++++ Dataset entries ++++

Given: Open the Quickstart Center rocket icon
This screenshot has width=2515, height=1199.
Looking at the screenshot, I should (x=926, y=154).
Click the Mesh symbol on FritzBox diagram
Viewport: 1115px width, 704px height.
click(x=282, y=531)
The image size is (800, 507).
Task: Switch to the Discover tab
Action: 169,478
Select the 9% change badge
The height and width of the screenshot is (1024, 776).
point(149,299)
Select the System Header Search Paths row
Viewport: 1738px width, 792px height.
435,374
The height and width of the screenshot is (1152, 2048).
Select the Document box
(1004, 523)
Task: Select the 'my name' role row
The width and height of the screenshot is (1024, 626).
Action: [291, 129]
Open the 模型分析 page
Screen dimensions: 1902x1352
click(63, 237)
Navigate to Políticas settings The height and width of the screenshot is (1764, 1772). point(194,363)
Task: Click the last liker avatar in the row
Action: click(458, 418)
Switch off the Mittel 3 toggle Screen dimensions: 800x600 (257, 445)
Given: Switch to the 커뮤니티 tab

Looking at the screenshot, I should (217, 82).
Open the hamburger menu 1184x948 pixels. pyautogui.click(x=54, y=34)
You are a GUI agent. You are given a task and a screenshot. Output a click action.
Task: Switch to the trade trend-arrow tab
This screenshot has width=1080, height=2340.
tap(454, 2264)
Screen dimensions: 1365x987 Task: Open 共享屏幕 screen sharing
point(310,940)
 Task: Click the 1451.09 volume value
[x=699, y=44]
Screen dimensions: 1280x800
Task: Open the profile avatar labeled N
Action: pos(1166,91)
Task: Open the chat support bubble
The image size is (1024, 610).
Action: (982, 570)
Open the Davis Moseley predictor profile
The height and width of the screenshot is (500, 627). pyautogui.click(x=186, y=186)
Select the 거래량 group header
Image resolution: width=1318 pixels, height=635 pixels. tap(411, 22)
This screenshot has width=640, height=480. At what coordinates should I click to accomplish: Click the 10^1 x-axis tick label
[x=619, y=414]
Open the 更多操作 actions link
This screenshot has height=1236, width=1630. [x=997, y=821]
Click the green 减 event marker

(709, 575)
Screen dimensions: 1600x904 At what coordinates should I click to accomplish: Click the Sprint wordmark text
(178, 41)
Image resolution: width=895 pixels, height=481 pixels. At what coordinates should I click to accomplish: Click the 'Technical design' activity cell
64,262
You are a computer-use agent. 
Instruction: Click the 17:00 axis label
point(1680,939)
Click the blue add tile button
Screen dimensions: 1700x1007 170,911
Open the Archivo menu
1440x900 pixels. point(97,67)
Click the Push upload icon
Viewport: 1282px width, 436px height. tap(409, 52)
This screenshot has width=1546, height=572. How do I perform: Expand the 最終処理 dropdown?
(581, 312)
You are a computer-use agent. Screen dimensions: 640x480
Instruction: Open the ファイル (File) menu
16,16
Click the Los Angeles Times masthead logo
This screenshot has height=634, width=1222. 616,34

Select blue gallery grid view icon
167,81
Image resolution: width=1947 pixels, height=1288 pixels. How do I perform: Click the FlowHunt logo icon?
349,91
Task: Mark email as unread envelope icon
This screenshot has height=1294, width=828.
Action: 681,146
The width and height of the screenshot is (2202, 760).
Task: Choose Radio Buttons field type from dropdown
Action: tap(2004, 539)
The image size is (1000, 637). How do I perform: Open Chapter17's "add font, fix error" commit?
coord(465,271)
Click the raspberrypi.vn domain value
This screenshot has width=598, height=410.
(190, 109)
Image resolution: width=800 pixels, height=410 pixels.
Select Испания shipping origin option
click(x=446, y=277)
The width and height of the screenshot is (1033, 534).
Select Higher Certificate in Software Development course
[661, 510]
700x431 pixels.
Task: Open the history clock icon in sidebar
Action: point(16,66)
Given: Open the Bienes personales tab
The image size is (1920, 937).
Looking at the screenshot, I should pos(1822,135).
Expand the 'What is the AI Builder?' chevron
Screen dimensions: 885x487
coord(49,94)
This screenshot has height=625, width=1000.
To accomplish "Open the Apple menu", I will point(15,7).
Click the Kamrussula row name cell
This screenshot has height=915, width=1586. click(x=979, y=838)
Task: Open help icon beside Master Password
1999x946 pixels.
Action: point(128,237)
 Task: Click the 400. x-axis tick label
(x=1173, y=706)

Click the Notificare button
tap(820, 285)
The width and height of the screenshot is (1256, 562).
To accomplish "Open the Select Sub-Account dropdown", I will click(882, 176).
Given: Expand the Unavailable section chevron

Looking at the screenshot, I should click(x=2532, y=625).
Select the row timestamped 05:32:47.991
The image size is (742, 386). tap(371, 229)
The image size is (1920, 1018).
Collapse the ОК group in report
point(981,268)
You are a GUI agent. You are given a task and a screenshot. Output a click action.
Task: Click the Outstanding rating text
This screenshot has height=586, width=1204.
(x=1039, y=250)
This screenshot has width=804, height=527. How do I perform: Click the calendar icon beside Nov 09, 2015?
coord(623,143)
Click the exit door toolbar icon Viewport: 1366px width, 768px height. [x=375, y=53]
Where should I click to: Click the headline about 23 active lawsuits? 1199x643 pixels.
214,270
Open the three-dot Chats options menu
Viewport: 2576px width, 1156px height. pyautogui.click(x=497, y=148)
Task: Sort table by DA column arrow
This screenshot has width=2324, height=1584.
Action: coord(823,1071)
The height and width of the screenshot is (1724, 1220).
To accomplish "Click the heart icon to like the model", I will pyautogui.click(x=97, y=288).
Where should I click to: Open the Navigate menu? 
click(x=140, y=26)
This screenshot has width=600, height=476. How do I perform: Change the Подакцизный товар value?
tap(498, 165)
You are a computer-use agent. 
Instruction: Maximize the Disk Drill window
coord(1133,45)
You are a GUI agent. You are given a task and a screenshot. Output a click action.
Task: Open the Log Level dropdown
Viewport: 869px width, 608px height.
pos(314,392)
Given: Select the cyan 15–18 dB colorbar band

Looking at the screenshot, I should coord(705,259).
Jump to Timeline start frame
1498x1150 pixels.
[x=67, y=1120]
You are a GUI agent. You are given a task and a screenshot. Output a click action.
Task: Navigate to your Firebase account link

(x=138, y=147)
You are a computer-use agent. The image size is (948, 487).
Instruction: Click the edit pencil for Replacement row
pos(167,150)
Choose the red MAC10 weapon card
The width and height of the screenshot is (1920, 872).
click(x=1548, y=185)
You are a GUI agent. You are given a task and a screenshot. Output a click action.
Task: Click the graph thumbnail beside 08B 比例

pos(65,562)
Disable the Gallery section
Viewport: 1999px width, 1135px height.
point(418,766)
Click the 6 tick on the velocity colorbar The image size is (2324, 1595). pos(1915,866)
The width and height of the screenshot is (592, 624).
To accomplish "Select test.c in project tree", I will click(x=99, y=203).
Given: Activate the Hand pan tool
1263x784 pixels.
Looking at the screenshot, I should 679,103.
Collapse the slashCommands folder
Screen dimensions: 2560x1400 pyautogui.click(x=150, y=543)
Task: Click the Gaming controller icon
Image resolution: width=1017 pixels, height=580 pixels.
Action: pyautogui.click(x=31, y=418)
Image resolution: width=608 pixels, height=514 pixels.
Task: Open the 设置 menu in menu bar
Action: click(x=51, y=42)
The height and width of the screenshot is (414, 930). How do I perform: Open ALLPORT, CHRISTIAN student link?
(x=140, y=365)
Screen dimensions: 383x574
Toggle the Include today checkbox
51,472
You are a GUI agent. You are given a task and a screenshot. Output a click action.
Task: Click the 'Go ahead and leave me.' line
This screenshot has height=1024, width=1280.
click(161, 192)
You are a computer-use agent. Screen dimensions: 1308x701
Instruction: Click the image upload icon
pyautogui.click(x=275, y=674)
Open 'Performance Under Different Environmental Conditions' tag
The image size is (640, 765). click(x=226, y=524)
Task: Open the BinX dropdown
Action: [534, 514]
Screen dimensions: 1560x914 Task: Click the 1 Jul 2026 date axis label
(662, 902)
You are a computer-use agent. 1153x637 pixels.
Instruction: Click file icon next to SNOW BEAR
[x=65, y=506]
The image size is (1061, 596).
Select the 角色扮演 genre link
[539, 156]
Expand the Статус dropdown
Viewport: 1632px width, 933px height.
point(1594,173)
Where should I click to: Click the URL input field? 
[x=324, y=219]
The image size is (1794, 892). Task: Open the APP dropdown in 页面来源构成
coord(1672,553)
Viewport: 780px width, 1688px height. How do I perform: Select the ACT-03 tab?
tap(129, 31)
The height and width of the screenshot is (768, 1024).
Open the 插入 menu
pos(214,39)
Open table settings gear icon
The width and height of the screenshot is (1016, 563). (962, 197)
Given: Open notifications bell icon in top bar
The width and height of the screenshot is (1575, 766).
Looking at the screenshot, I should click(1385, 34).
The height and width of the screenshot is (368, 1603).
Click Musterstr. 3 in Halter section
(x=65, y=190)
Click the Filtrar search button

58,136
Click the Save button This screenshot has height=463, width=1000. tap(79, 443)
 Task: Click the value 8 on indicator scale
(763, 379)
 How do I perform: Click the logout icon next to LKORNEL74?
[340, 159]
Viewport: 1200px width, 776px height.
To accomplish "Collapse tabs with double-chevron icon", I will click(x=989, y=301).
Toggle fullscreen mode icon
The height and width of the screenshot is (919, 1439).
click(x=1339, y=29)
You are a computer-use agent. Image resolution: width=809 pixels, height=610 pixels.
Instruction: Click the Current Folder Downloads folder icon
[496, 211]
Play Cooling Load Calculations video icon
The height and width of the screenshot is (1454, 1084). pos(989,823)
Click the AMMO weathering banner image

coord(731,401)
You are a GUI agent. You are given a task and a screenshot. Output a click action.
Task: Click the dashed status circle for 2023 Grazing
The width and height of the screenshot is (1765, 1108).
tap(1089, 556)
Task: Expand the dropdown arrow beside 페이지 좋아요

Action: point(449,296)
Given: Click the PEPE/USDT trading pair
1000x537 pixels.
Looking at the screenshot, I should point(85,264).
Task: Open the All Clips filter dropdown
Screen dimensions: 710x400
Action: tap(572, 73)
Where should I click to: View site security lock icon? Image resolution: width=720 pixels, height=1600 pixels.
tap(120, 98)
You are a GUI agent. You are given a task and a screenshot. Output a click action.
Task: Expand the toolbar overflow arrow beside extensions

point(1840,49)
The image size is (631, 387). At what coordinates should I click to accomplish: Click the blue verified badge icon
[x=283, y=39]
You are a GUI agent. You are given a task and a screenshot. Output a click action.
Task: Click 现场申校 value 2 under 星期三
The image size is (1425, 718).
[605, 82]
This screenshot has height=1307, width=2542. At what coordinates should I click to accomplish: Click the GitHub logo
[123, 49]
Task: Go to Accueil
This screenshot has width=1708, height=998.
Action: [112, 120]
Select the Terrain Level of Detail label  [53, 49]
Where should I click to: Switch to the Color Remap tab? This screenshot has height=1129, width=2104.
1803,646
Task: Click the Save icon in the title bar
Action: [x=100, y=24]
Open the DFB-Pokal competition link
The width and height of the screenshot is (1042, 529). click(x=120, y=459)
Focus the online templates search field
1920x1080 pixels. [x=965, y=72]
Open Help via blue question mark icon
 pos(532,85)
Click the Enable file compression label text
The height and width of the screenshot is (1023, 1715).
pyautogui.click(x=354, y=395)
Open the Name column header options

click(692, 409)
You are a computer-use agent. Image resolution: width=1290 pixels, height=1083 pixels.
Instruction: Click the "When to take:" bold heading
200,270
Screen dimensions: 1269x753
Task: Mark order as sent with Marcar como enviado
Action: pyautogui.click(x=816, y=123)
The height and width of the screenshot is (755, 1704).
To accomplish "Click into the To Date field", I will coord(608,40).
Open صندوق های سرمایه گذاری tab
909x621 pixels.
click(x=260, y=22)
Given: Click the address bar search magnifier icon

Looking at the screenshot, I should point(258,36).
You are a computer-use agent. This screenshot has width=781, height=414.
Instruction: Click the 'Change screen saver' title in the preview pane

++++

Work to be completed:
Identify each line of the material above that contains the string "toolbar", with uppercase and lowercase letters treated as distinct.

Solution:
Click the exit door toolbar icon Viewport: 1366px width, 768px height. [x=375, y=53]
Task: Expand the toolbar overflow arrow beside extensions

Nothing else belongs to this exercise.